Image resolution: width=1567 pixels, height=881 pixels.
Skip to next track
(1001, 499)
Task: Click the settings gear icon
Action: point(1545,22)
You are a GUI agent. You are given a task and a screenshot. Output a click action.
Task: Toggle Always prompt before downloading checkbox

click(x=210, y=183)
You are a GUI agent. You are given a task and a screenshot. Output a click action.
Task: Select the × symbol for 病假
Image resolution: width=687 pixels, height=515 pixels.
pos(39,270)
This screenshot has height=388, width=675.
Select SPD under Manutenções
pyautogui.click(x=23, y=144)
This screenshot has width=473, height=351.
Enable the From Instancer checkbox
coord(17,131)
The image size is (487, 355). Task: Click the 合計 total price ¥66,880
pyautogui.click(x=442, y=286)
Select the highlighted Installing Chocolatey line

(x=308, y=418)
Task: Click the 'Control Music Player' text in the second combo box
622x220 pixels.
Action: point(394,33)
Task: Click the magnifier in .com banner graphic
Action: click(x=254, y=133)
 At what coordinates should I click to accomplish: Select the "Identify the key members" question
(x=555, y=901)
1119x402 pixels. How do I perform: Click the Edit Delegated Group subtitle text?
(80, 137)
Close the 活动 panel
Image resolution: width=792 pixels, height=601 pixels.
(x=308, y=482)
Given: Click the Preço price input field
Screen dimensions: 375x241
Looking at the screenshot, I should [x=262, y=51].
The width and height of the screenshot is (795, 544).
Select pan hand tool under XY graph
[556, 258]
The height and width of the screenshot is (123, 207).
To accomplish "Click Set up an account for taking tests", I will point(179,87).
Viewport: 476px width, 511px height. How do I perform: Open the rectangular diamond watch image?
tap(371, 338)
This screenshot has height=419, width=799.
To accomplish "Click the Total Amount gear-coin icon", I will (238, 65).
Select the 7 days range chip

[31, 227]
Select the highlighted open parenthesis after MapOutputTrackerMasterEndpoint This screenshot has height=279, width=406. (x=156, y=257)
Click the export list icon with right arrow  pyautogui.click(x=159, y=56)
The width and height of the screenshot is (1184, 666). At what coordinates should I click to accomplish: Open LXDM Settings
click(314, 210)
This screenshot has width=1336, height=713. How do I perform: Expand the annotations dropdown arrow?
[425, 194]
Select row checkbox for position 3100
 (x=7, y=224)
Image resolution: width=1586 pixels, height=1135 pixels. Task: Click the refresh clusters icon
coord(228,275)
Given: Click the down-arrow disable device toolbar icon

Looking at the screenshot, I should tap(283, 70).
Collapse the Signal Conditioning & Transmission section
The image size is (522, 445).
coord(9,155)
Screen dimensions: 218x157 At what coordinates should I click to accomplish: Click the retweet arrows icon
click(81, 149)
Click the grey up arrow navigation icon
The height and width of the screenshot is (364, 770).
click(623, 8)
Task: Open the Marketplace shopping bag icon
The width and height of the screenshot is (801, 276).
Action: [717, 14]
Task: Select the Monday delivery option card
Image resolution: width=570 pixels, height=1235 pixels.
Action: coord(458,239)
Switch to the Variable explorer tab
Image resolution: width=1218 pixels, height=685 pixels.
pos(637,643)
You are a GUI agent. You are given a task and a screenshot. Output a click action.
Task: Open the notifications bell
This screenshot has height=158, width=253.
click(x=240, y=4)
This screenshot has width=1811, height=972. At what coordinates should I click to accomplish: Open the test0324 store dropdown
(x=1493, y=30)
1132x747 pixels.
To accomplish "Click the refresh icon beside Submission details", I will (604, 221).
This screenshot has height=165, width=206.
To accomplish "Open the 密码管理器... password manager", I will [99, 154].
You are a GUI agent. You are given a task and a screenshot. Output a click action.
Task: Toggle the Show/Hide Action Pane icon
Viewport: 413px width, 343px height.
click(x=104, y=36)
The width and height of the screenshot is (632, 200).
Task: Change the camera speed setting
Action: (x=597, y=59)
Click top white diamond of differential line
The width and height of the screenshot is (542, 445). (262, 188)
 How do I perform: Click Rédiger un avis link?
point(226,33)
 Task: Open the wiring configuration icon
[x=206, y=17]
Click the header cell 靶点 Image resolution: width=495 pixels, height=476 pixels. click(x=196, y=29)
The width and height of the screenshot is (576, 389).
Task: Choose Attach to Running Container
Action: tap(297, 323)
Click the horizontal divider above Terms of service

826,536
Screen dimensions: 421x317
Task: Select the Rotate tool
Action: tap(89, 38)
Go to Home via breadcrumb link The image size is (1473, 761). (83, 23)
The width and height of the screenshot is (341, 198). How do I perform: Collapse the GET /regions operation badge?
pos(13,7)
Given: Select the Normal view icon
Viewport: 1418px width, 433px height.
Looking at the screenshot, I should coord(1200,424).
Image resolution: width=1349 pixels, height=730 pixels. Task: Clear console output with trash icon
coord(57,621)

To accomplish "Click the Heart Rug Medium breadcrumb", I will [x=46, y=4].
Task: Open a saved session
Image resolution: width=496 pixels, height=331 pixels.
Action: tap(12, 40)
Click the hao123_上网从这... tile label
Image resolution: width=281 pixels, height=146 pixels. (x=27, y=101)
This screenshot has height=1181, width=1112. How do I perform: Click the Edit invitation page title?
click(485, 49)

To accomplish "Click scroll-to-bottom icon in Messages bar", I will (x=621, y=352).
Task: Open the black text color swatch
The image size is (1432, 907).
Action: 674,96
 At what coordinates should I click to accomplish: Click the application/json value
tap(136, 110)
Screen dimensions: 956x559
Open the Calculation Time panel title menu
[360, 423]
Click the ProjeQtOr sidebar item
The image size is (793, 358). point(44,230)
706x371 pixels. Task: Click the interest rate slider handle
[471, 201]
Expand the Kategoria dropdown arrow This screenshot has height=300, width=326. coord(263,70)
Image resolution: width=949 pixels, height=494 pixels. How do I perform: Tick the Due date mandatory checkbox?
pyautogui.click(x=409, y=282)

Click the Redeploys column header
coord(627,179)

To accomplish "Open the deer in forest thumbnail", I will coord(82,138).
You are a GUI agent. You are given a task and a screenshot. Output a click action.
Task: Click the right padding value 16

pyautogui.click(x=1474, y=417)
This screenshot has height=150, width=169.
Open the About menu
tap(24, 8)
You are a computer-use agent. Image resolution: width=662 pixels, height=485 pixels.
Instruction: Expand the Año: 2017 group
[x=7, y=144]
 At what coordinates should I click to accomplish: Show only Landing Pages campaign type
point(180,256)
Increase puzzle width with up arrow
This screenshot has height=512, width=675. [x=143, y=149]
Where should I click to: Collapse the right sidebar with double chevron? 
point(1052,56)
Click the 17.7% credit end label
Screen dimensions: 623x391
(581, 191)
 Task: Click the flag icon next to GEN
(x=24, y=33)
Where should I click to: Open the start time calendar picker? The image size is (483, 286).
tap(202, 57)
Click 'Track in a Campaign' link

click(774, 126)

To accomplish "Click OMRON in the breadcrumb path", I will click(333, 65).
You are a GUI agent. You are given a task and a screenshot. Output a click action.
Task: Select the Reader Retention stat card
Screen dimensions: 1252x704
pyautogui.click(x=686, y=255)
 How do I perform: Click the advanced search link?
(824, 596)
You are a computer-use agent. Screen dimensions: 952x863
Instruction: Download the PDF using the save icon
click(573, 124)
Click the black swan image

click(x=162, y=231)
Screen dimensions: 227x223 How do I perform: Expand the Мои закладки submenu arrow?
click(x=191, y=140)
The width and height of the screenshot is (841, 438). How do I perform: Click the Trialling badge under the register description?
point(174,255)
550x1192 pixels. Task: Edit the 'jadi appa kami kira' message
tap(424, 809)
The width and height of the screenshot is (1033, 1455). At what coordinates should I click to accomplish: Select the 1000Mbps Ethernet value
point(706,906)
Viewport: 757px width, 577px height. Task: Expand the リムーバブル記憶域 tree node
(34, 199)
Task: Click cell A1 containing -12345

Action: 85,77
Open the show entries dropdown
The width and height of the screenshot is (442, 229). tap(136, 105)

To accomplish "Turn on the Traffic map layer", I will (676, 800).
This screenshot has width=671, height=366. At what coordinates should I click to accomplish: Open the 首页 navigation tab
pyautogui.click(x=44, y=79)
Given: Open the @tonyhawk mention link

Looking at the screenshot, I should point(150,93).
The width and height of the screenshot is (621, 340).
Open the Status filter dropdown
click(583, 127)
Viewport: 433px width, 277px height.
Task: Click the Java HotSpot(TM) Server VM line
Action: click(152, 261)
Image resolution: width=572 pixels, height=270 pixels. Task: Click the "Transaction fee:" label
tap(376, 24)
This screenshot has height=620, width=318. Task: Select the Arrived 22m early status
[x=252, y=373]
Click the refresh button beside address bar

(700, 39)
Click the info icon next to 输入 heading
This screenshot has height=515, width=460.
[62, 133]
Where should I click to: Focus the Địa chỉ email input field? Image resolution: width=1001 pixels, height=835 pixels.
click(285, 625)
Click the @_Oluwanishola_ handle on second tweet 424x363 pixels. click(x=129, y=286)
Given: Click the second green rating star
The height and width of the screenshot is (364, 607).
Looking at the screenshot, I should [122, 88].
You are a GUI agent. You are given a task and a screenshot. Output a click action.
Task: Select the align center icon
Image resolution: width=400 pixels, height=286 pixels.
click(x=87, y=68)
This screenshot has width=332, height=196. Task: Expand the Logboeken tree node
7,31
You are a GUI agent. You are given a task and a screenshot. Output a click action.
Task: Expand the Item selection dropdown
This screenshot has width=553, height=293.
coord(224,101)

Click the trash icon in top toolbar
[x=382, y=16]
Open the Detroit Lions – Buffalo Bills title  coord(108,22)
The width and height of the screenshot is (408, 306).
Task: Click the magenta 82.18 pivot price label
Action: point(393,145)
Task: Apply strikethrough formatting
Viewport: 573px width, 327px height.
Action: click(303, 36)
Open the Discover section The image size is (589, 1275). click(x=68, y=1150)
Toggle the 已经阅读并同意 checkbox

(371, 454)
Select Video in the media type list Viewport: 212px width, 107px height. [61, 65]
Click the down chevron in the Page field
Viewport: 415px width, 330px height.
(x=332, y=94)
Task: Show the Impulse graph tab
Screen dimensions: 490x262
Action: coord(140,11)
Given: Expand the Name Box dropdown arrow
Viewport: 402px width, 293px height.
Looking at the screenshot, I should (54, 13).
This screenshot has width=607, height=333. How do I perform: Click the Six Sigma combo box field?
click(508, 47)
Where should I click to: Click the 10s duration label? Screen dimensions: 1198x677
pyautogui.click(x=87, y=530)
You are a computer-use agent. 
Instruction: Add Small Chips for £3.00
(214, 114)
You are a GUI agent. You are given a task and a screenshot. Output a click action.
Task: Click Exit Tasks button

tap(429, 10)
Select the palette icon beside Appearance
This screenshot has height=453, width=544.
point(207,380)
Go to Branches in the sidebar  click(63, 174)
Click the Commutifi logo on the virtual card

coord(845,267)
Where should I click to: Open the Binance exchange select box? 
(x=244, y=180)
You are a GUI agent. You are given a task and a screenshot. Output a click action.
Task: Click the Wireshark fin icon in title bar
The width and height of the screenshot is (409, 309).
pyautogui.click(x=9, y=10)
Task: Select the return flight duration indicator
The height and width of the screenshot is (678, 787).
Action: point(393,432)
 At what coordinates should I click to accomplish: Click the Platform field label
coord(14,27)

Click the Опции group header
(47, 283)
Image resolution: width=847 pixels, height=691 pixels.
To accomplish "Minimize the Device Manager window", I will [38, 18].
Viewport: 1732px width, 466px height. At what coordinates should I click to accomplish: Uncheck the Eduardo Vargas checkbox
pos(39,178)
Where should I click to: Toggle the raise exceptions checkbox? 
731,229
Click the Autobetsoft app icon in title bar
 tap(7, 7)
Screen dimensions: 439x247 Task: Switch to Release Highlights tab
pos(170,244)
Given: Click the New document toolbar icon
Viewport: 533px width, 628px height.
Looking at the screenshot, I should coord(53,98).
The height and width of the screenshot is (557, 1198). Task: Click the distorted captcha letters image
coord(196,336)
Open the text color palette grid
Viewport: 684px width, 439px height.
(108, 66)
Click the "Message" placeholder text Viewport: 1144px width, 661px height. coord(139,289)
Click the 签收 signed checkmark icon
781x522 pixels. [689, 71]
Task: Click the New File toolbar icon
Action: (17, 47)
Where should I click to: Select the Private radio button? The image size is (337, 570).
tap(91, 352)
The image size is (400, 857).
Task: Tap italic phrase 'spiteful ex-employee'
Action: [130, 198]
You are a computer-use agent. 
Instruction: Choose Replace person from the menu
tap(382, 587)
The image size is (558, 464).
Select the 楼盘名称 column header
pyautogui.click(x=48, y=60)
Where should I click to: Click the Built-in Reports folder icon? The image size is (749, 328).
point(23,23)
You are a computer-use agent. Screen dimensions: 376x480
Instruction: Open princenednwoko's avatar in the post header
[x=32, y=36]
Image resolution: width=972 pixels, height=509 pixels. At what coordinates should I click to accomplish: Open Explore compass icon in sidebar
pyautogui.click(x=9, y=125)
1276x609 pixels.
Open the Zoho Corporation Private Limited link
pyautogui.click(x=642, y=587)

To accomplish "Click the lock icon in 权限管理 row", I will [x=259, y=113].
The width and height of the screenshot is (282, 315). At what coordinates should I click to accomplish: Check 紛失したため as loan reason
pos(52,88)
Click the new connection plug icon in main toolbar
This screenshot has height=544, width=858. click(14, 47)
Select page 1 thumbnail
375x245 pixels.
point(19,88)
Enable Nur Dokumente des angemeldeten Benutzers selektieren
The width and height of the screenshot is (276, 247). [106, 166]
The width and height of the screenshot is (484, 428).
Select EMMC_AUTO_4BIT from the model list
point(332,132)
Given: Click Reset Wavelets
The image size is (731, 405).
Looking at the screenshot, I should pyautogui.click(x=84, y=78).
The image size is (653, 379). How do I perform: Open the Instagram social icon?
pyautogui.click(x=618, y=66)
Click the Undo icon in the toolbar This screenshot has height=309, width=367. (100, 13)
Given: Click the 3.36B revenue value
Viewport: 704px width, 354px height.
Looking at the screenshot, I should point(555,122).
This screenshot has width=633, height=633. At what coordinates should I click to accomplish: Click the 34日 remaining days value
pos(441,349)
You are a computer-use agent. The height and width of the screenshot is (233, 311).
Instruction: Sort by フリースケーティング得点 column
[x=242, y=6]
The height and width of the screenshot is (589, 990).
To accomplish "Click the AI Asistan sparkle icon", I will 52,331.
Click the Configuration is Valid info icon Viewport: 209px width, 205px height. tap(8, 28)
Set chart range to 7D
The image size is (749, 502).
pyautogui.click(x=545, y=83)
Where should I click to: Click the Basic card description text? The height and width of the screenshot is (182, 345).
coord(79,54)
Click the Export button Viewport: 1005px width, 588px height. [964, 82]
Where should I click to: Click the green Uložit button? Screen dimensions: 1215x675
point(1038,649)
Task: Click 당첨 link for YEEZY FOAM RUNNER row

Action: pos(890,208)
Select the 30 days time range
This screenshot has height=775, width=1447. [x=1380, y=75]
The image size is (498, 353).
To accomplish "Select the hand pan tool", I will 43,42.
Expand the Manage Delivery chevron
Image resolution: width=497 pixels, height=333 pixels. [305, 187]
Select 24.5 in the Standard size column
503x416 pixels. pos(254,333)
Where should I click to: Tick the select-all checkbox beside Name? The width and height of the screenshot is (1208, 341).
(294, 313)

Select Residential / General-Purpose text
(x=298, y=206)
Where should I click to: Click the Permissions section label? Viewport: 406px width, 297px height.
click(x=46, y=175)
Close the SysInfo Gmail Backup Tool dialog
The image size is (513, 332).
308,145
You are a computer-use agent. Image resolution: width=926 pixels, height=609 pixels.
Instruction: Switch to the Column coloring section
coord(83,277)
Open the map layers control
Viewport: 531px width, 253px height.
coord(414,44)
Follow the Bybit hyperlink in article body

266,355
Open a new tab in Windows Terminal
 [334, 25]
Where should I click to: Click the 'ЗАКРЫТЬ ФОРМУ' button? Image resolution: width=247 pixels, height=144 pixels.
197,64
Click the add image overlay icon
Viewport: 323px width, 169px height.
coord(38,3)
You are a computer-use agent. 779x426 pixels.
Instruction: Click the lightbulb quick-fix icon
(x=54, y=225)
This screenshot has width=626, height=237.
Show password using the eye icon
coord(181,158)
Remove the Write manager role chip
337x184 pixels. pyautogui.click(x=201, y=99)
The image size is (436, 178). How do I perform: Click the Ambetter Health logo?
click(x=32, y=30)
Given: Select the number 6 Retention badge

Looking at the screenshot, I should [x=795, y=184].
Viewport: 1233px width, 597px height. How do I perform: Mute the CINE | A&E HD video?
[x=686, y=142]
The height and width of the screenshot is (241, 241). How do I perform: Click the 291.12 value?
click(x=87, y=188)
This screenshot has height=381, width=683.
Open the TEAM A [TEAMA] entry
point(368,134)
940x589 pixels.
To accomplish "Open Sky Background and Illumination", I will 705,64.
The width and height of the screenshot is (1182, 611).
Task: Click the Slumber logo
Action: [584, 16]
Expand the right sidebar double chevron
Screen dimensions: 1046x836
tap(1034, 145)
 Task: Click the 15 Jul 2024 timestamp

Task instructions —
The answer must consist of every line from the listing above that includes the word "thumbnail".

Exercise result —
To accomplish "Open the deer in forest thumbnail", I will coord(82,138).
Select page 1 thumbnail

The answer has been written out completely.